## WORK TO DO:
Rewrite all the records below with every occurrence of "icon" replaced by "symbol", leaving everything else unchanged.

## TASK MATERIAL:
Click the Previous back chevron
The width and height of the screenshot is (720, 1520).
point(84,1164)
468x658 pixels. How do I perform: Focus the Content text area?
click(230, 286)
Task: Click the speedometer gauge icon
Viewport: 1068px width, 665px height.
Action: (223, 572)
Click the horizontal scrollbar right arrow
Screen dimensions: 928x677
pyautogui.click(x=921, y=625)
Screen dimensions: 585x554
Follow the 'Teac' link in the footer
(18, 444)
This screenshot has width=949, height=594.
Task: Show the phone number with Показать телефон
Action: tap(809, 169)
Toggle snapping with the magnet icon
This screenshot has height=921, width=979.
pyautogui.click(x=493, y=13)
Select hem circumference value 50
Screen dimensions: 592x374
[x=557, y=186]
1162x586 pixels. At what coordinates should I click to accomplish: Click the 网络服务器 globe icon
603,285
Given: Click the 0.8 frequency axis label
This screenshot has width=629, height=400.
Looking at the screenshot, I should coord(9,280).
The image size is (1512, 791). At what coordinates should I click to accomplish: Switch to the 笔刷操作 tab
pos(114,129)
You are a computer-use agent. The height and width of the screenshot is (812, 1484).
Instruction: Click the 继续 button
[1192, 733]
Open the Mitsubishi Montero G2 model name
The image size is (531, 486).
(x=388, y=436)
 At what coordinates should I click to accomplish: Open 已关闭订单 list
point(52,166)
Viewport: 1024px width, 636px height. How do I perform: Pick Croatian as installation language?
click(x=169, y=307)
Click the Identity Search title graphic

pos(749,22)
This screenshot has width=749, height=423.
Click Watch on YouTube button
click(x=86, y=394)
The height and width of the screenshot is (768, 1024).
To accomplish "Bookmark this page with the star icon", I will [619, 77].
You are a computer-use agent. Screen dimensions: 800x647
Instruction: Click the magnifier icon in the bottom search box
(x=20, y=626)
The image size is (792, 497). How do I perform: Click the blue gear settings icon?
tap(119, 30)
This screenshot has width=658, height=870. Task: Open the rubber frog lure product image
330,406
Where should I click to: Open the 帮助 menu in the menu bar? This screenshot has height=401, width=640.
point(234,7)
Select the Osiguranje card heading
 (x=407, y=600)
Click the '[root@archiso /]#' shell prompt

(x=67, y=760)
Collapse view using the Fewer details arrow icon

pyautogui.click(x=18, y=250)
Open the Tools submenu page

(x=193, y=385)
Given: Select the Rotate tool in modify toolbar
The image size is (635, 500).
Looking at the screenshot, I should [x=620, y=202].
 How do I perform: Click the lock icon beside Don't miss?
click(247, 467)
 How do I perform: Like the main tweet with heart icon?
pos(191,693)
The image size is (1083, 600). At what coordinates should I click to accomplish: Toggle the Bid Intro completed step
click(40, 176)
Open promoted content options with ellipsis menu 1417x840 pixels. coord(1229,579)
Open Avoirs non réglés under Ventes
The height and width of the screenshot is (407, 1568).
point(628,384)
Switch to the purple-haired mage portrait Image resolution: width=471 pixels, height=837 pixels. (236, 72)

## TASK RESPONSE:
Click the Previous back chevron
The width and height of the screenshot is (720, 1520).
point(84,1164)
468x658 pixels. How do I perform: Focus the Content text area?
click(230, 286)
Task: Click the speedometer gauge symbol
Viewport: 1068px width, 665px height.
Action: (223, 572)
Click the horizontal scrollbar right arrow
Screen dimensions: 928x677
pyautogui.click(x=921, y=625)
Screen dimensions: 585x554
Follow the 'Teac' link in the footer
(18, 444)
This screenshot has width=949, height=594.
Task: Show the phone number with Показать телефон
Action: tap(809, 169)
Toggle snapping with the magnet symbol
This screenshot has height=921, width=979.
pyautogui.click(x=493, y=13)
Select hem circumference value 50
Screen dimensions: 592x374
[x=557, y=186]
1162x586 pixels. At what coordinates should I click to accomplish: Click the 网络服务器 globe symbol
603,285
Given: Click the 0.8 frequency axis label
This screenshot has width=629, height=400.
Looking at the screenshot, I should coord(9,280).
The image size is (1512, 791). At what coordinates should I click to accomplish: Switch to the 笔刷操作 tab
pos(114,129)
You are a computer-use agent. The height and width of the screenshot is (812, 1484).
Instruction: Click the 继续 button
[1192, 733]
Open the Mitsubishi Montero G2 model name
The image size is (531, 486).
(x=388, y=436)
 At what coordinates should I click to accomplish: Open 已关闭订单 list
point(52,166)
Viewport: 1024px width, 636px height. How do I perform: Pick Croatian as installation language?
click(x=169, y=307)
Click the Identity Search title graphic

pos(749,22)
This screenshot has width=749, height=423.
Click Watch on YouTube button
click(x=86, y=394)
The height and width of the screenshot is (768, 1024).
To accomplish "Bookmark this page with the star symbol", I will [619, 77].
You are a computer-use agent. Screen dimensions: 800x647
Instruction: Click the magnifier symbol in the bottom search box
(x=20, y=626)
The image size is (792, 497). How do I perform: Click the blue gear settings symbol?
tap(119, 30)
This screenshot has width=658, height=870. Task: Open the rubber frog lure product image
330,406
Where should I click to: Open the 帮助 menu in the menu bar? This screenshot has height=401, width=640.
point(234,7)
Select the Osiguranje card heading
 (x=407, y=600)
Click the '[root@archiso /]#' shell prompt

(x=67, y=760)
Collapse view using the Fewer details arrow symbol

pyautogui.click(x=18, y=250)
Open the Tools submenu page

(x=193, y=385)
Given: Select the Rotate tool in modify toolbar
The image size is (635, 500).
Looking at the screenshot, I should [x=620, y=202].
 How do I perform: Click the lock symbol beside Don't miss?
click(247, 467)
 How do I perform: Like the main tweet with heart symbol?
pos(191,693)
The image size is (1083, 600). At what coordinates should I click to accomplish: Toggle the Bid Intro completed step
click(40, 176)
Open promoted content options with ellipsis menu 1417x840 pixels. coord(1229,579)
Open Avoirs non réglés under Ventes
The height and width of the screenshot is (407, 1568).
point(628,384)
Switch to the purple-haired mage portrait Image resolution: width=471 pixels, height=837 pixels. (236, 72)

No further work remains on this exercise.